Adapting the 32 page-long, illustration-heavy children's book of the same name by Chris Van Allsburg, the screenplay by director Robert Zemeckis and William Broyles, Jr. (the latter having written Zemeckis' previous film, CAST AWAY) follows an unnamed child (identified as "Hero Boy" in the credits; performance by Tom Hanks, voiced by Daryl Sabara) who may have reached the extent of his belief in Santa Claus one unspecified 1950s Christmas Eve when a steam locomotive roars to a stop outside his house. Hosted by a cantankerous conductor (performance & voice by Hanks), the train is The Polar Express, a magic train tasked with rounding up a specific selection of deserving and/or "at risk" children for a trip to the North Pole on Christmas Eve, to send Santa (performance & voice by Hanks, again) off and for one to receive the "First Gift of Christmas." Along the way, the lead boy befriends a faithful girl (performance & voice by Nona Gaye) for whom the words "Are you sure?" are like "Klaatu Barada Nikto" to Gort, an impoverished and hopelessly depressed wanker-boy named Billy (performance by Peter Scolari, voice by Jimmy Bennett), and a loud-mouthed know-it-all (performance & voice by Eddie Deezen), just in case this movie's disdain for logic isn't clear enough already. To had another character to Hanks' collection, there's also a hobo ghost, "The King of the North Pole," who lives on the train and shows up occasionally to save the main character's ass then act creepy.

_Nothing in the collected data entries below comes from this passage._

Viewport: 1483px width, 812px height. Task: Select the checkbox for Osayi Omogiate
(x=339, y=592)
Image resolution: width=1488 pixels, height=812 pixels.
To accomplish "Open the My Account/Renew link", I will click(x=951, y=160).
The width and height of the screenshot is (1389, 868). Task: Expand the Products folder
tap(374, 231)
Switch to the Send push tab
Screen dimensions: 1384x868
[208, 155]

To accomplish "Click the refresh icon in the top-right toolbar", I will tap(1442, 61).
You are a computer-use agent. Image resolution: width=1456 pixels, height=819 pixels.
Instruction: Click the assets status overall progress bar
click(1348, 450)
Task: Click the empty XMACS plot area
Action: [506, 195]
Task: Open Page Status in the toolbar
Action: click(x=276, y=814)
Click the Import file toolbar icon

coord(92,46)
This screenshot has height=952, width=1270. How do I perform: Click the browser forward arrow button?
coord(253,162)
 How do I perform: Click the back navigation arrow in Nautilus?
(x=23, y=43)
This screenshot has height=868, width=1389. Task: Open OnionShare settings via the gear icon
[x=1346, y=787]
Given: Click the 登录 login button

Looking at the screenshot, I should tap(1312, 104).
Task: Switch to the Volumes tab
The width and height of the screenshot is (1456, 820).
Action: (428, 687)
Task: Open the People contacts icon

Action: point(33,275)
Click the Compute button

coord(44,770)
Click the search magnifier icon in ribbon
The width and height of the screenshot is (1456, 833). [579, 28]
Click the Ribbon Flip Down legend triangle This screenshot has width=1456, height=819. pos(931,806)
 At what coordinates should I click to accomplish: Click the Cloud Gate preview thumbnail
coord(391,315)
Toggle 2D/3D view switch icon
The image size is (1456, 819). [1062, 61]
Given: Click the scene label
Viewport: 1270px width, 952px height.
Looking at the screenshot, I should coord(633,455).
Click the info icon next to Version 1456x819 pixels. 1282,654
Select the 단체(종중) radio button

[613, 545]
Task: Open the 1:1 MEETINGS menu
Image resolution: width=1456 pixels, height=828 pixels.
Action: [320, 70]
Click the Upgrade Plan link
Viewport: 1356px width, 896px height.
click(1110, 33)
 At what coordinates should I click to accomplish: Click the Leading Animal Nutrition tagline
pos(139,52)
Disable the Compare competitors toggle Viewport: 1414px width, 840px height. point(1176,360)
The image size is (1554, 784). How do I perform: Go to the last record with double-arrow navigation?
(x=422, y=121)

Like the book, the film intends to get by mostly on its visuals, but whenever those visuals are the characters, the effect is negative. When the film distracts itself almost entirely from the meager plot is when the film is most entertaining, with some spectacular "fly-through" shots that must be amazing in 3D screenings, such as a loose ticket carried away by the wind and then passed along by animals and elements, and the "subjective roller-coaster" shots from the front view of speeding vehicles.
The fact is though, that for many audiences, especially young families and/or Christmas die-hards, THE POLAR EXPRESS just may be the ideal Christmas movie. It's family-friendly, and any single ounce of cynicism is quickly trounced under heaping disapproval. It is one of the schmaltziest major Christmas movies ever made. Santa is real, the poor boy gets his Christmas present (and friends!), and the doubter learns to believe again... for the rest of his life!
For just about anyone who's ever had anything short of a perfect holiday (i.e. gone Christmas shopping) though, it is a little hard to stomach. I mean, besides the characters looking creepy, and frequently acting creepy, it's almost insultingly sentimental, with out any respect for intelligence. I know it's a "children's movie," but that hardly makes a good excuse for a movie that brazenly ridicules logic and critical thought, primarily embodied in the so-called "Know-It-All Kid," who's about as close to an antagonist as the film gets. Even if that's honestly not a problem for you, for some reason, there's a creepy train hobo who speaks in macabre riddles, and the elves all speak with East Coast accents and look like what any other movie might call goblins. It's just kind of a yucky movie.
But if you love it, don't let me ruin it for you; just please don't assume me a Grinch for disliking it. Assume me a Grinch for not liking Christmas.